The full-length complementary DNA (cDNA) of monkey corticotropin-releasing factor type 1 (CRF1) receptor was isolated from a rhesus monkey (Macaca mulatta) amygdala cDNA library. The cloned monkey CRF1 receptor cDNA has 2,374 bp with an open reading frame encoding a 415-amino acid protein. The sequence of the monkey CRF1 receptor cDNA showed a high degree of sequence identity with other species of CRF1 receptors, and being 99.5% identical to human CRF1 receptors. When monkey CRF1 was expressed into COS-7 cells, high specific binding of [125I]-ovine CRF was observed. CRF and CRF-related peptides inhibited [125I]-ovine CRF binding in a concentration-dependent manner. IC50 values of ovine CRF, human/rat CRF, sauvagine and urotensin I were 23.5 +/- 7.4, 22.7 +/- 10.8, 27.5 +/- 12.3 and 14.2 +/- 7.0 nM, respectively.
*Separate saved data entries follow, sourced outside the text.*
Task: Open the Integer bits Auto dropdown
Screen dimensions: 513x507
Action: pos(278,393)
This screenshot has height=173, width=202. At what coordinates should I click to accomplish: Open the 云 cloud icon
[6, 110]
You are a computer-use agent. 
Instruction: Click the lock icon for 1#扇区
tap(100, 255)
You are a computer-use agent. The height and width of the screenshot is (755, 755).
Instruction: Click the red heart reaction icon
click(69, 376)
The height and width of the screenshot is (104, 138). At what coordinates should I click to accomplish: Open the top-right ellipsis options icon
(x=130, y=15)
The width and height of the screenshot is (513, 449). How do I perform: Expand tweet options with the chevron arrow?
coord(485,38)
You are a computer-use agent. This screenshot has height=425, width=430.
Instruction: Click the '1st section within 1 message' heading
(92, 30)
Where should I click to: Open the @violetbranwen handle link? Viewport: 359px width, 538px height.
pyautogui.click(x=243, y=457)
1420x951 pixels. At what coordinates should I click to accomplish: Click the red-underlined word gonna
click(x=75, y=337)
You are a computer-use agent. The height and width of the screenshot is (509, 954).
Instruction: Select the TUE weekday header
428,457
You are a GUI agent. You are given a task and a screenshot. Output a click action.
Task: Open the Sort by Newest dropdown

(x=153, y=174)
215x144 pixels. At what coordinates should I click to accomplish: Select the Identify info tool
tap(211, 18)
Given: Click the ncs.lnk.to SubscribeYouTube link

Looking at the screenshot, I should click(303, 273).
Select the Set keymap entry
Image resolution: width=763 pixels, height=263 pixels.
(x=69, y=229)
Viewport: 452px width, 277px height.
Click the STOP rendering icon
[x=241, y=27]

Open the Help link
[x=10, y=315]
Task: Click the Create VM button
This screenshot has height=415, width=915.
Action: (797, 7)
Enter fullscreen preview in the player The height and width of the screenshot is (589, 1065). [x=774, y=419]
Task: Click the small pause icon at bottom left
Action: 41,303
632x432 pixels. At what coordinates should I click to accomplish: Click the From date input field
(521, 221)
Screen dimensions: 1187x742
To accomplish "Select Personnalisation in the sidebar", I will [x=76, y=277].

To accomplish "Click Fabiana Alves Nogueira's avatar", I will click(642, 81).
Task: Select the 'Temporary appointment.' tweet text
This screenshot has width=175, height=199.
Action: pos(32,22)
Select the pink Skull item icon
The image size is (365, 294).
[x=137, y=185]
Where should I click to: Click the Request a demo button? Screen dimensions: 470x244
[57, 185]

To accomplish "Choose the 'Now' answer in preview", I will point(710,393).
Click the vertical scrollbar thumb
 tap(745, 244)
CRF1 receptor specific antagonists, such as CP-154,526, SC241 and CRA1000, also inhibited the [125I]-ovine CRF binding, with IC50 values of 3.9 +/- 0.4, 43.5 +/- 8.0 and 19.8 +/- 2.0 nM, respectively. GTP and its nonhydrolyzed analogue, GTPgammaS, reduced [125I]-ovine CRF binding, while ATP had a negligible effect, thereby indicating that the monkey CRF1 receptor belongs to a family of G-protein coupled receptors. CRF and its related peptides increased cyclic AMP formation concentration-dependently in COS-7 cells transiently expressing the monkey CRF1 receptor. Monkey CRF1 was expressed abundantly in the pituitary, cerebral cortex, hippocampus, amygdala and cerebellum. Thus the monkey CRF1 receptor and the human CRF1 receptor have similar molecular and pharmacological characteristics.